[Stored records]
Start of Block

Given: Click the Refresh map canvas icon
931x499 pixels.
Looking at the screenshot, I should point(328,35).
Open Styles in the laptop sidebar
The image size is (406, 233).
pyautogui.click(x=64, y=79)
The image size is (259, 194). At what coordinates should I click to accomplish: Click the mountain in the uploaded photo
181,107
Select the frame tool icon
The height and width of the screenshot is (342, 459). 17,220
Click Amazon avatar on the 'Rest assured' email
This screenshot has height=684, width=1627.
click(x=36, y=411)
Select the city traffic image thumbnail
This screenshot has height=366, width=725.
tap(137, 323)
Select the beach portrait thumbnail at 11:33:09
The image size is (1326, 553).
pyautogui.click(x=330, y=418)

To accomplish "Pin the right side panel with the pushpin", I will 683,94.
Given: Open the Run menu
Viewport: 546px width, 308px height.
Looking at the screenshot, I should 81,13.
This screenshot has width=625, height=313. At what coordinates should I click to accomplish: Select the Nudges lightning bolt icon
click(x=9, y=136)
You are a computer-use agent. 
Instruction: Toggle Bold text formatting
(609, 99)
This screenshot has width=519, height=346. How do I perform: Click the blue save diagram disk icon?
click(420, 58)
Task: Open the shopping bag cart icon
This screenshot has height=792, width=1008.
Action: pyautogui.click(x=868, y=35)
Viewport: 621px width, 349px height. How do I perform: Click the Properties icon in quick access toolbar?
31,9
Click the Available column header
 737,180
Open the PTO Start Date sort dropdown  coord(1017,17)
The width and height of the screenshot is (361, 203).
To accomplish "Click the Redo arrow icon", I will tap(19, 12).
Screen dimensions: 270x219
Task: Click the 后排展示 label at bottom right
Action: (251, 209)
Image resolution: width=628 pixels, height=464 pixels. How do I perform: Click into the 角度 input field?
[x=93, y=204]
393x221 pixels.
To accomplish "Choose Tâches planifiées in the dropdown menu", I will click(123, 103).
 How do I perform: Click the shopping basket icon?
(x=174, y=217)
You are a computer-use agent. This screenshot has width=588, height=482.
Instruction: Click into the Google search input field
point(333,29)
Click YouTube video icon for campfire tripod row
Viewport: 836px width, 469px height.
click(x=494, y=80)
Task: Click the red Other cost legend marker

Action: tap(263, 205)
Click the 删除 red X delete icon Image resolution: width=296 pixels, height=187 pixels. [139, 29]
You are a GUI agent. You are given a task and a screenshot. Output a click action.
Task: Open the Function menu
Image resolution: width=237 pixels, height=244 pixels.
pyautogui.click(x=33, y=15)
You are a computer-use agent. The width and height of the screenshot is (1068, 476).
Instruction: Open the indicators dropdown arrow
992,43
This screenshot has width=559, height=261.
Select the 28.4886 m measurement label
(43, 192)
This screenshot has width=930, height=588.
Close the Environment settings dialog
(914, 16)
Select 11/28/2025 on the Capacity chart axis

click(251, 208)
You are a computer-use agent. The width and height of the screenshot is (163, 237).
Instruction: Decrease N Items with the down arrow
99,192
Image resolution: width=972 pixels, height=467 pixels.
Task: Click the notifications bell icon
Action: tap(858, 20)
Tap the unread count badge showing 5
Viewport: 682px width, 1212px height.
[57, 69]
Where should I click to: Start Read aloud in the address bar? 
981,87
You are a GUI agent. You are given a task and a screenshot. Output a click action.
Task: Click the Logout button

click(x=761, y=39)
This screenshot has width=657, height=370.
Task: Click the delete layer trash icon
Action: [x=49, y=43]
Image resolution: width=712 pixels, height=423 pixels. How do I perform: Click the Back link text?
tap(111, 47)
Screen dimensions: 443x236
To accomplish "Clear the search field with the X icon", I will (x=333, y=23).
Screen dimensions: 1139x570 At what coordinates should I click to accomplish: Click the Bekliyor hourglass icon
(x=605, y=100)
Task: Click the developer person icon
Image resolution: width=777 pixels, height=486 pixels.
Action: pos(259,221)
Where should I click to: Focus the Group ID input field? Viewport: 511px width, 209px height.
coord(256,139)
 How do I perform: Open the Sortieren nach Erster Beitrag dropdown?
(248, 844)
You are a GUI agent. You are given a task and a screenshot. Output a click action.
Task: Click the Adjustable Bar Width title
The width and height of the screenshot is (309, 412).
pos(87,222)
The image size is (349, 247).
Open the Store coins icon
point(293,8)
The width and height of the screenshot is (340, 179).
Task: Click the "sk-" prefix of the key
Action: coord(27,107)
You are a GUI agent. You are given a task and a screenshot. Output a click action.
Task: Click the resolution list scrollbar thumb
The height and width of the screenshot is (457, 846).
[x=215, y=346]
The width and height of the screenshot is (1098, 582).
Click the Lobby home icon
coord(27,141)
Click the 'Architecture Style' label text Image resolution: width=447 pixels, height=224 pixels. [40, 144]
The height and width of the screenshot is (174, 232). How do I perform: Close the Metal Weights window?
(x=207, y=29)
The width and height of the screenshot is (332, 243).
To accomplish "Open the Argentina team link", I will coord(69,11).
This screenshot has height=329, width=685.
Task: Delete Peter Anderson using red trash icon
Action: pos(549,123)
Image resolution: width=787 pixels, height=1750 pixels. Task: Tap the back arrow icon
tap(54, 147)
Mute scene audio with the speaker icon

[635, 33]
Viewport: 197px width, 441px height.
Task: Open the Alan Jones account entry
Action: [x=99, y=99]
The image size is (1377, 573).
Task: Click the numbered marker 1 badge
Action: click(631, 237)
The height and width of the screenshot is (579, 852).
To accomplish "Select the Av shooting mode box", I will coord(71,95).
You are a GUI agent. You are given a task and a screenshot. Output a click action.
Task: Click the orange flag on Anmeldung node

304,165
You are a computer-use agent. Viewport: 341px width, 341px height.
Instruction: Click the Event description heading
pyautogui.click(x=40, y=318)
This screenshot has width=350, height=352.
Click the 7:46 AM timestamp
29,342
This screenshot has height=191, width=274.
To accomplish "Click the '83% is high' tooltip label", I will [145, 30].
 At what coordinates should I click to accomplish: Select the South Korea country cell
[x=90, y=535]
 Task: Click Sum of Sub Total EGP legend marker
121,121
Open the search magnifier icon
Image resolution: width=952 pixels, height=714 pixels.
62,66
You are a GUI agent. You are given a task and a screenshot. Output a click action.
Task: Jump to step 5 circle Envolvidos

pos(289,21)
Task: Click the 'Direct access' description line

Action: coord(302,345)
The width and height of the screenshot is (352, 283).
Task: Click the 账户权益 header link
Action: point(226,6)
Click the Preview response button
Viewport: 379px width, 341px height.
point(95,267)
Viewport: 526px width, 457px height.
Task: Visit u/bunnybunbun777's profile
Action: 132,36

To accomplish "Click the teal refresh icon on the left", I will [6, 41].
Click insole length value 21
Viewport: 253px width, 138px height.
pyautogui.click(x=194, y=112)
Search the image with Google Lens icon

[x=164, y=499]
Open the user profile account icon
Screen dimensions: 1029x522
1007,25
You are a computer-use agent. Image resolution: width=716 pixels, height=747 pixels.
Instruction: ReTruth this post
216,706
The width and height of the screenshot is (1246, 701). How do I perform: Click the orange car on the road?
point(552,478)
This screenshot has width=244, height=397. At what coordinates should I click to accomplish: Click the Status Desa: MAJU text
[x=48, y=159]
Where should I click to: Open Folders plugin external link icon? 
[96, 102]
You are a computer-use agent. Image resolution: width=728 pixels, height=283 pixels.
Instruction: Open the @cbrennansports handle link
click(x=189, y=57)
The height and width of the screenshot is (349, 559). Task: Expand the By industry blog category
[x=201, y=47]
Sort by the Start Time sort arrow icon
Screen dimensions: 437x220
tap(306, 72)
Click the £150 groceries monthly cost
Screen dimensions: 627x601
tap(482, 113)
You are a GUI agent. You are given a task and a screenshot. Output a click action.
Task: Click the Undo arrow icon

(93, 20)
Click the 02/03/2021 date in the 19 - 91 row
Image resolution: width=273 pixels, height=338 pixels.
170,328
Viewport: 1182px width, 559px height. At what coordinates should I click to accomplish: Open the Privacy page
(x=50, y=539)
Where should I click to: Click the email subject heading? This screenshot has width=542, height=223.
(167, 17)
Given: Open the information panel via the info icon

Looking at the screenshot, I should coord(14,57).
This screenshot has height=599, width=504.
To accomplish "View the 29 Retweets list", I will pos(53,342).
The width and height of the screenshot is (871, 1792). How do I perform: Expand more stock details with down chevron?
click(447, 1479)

End of Block

• _Try it_
Could you retype exactly the lines from the first one of the records through the line containing "Given: Open the Run menu", both included, and nothing more?

• _Task answer_
Given: Click the Refresh map canvas icon
931x499 pixels.
Looking at the screenshot, I should point(328,35).
Open Styles in the laptop sidebar
The image size is (406, 233).
pyautogui.click(x=64, y=79)
The image size is (259, 194). At what coordinates should I click to accomplish: Click the mountain in the uploaded photo
181,107
Select the frame tool icon
The height and width of the screenshot is (342, 459). 17,220
Click Amazon avatar on the 'Rest assured' email
This screenshot has height=684, width=1627.
click(x=36, y=411)
Select the city traffic image thumbnail
This screenshot has height=366, width=725.
tap(137, 323)
Select the beach portrait thumbnail at 11:33:09
The image size is (1326, 553).
pyautogui.click(x=330, y=418)

To accomplish "Pin the right side panel with the pushpin", I will 683,94.
Given: Open the Run menu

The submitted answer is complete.